SAMIN-NEWS.com, Pengamatan yang dilakukan oleh Badan Meteorologi, Klimatologi, dan Geofisika (BMKG) suhu udara di Yogyakarta-Jawa Tengah kian mengalami peningkatan suhu panas.
Menurut Kepala BMKG, Dwikorita Karnawati suhu udara di Jawa Tengah dan Daerah Istimewa Yogyakarta semakin panas yakni mengalami tren kenaikan selama kurun waktu 30 tahun terakhir.

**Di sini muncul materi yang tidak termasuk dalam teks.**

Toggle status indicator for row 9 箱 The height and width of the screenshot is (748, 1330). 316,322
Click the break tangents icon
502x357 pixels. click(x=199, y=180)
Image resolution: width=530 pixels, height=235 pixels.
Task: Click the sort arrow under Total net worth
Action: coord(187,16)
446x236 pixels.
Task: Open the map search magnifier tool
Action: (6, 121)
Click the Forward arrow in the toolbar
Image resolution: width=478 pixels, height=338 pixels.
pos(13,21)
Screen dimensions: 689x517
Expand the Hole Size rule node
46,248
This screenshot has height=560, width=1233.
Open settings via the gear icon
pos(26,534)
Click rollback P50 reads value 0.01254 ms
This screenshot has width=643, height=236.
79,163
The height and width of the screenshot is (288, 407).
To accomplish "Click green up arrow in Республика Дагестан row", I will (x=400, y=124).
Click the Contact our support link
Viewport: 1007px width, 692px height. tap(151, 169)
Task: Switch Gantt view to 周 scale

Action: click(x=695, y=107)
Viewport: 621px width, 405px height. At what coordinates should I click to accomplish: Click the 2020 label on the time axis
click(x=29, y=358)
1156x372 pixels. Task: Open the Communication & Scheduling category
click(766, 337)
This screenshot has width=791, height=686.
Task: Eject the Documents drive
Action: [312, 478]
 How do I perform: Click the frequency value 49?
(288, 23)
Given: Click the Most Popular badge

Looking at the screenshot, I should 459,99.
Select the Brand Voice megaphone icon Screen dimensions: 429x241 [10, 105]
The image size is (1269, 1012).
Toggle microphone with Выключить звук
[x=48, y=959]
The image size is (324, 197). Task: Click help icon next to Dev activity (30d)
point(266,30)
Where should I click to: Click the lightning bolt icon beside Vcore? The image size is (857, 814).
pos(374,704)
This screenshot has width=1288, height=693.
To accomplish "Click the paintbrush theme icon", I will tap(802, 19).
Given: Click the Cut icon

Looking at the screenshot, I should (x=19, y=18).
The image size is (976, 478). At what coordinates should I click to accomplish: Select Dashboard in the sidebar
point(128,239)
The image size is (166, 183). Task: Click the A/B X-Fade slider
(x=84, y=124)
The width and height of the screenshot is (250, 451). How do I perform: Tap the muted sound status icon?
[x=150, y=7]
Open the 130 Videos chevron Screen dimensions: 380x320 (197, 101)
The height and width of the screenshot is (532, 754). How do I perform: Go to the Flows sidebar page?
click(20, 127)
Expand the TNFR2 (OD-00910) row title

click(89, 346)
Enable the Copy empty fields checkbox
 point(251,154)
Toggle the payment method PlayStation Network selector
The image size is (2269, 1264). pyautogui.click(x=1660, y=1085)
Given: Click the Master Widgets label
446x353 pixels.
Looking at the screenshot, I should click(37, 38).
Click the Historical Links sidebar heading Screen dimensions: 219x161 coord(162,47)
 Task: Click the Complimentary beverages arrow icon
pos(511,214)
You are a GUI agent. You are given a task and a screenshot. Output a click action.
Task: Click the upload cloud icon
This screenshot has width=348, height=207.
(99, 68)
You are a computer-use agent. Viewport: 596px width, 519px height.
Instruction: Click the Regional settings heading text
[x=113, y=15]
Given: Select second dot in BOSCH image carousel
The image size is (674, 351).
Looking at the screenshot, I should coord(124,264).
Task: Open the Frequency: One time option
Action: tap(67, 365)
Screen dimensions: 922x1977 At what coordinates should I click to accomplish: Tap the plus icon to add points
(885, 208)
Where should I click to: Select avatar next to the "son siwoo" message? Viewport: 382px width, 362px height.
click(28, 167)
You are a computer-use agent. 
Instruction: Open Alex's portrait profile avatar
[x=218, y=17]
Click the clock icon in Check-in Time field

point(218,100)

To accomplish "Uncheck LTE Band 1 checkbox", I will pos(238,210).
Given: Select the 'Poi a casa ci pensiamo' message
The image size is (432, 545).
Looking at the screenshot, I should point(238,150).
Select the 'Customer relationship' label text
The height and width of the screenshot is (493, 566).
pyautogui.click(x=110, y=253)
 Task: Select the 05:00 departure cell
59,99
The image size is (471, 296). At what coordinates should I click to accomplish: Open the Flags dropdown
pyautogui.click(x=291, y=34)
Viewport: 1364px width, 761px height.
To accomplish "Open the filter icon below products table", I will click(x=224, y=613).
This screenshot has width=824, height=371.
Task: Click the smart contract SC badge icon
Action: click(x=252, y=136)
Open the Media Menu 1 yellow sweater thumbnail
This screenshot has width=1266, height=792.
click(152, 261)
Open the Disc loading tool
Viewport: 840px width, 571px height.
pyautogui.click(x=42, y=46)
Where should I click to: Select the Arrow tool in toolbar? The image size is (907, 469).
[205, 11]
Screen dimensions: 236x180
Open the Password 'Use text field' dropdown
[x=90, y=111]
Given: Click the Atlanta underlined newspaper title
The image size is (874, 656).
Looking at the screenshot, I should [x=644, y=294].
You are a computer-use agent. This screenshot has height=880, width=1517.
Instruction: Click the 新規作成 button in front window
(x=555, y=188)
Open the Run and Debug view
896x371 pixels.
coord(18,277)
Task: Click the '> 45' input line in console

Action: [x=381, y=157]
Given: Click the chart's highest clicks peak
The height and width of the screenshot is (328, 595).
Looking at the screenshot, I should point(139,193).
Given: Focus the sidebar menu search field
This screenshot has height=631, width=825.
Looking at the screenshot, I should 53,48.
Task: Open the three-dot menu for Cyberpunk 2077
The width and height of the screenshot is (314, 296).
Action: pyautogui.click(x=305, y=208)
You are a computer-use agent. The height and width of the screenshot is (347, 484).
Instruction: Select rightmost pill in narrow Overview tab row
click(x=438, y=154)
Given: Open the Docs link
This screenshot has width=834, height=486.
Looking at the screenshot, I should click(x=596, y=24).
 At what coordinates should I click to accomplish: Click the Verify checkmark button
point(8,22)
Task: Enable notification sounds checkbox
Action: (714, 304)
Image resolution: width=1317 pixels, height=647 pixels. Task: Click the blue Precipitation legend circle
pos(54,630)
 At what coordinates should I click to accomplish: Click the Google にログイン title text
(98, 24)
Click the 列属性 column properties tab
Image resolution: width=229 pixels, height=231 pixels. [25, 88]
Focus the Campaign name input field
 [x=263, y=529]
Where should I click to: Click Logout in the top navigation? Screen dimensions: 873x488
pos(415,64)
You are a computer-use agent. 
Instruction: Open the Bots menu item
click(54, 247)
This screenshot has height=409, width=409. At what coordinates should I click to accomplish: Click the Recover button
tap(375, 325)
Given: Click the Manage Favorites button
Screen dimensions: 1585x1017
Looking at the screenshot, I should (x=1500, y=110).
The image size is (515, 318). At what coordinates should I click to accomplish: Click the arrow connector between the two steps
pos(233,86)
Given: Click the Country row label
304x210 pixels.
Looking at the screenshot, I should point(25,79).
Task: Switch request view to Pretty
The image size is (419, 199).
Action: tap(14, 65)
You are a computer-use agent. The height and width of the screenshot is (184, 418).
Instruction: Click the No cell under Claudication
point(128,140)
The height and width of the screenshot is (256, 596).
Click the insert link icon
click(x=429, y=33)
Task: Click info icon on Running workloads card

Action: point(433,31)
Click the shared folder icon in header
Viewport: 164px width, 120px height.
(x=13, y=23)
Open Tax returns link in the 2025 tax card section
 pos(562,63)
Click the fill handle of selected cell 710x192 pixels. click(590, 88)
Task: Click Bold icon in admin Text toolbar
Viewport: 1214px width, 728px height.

Kenaikan tersebut tidak terjadi secara merata, namun tengah wilayah daratan mengalami kenaikan lebih tinggi daripada pesisir. Kondisi ini terjadi selain karena peningkatan emisi gas rumah kaca, juga diakibatkan tingginya laju perubahan penggunaan lahan.

Pihaknya menyebutkan kenaikan temperatur suhu udara secara mikro terjadi di kawasan Gunung Merapi. kenaikan suhu udara di sekitar wilayah Merapi ada tren kenaikan selama 30 tahun sebesar 0,7 derajat C.

“Selain di Kawasan gunung Merapi, trend suhu di perkotaan dipantau dari stasiun menunjukkan trend kenaikan temperatur khusus Kota Jogjakarta dari tahun 2007. Ternyata memang ada korelasi khusus antara penutup lahan dengan kenaikan suhu,” ungkap Dwikorita.

Dwikorita mangatakan, secara ekologis, kawasan lindung Gunung Merapi merupakan kawasan yang mempengaruhi kondisi terutama kualiatas lingkungan secara luas di wilayah Yogyakarta serta Jawa Tengah. Artinya, kata dia kawasan lindung Kawasan Gunung Merapi berperan besar dalam menjaga keseimbangan lingkungan di wilayah Yogyakarta dan Jawa Tengah.

“Jika kawasan ini rusak, maka akan mempengaruhi kemampuan kawasan di sekitarnya dalam hal adaptasi perubahan iklim,” ujarnya.

Lebih lanjut, ia mengungkapkan khusus wilayah Yogyakarta, komponen ekologis di kawasan lindung Gunung Merapi harus menjadi perhatian serius, utamanya perubahan penutup lahan. Analisis tersebut diambil dari hasil pengumpulan data rata-rata suhu udara selama 30 tahun sejak tahun 1990 dan saat ini BMKG tengah mengupayakan pengumpulan data lebih jauh kebelakang yaitu selama kurun waktu 50 tahun guna melihat signifikasi perubahannya.

“Pemerintah daerah dan seluruh pemangku kepentingan, termasuk masyarakat harus melakukan upaya-upaya mitigasi sebagai bentuk tanggungjawab serta kepedulian terhadap kualitas lingkungan,” tegasnya.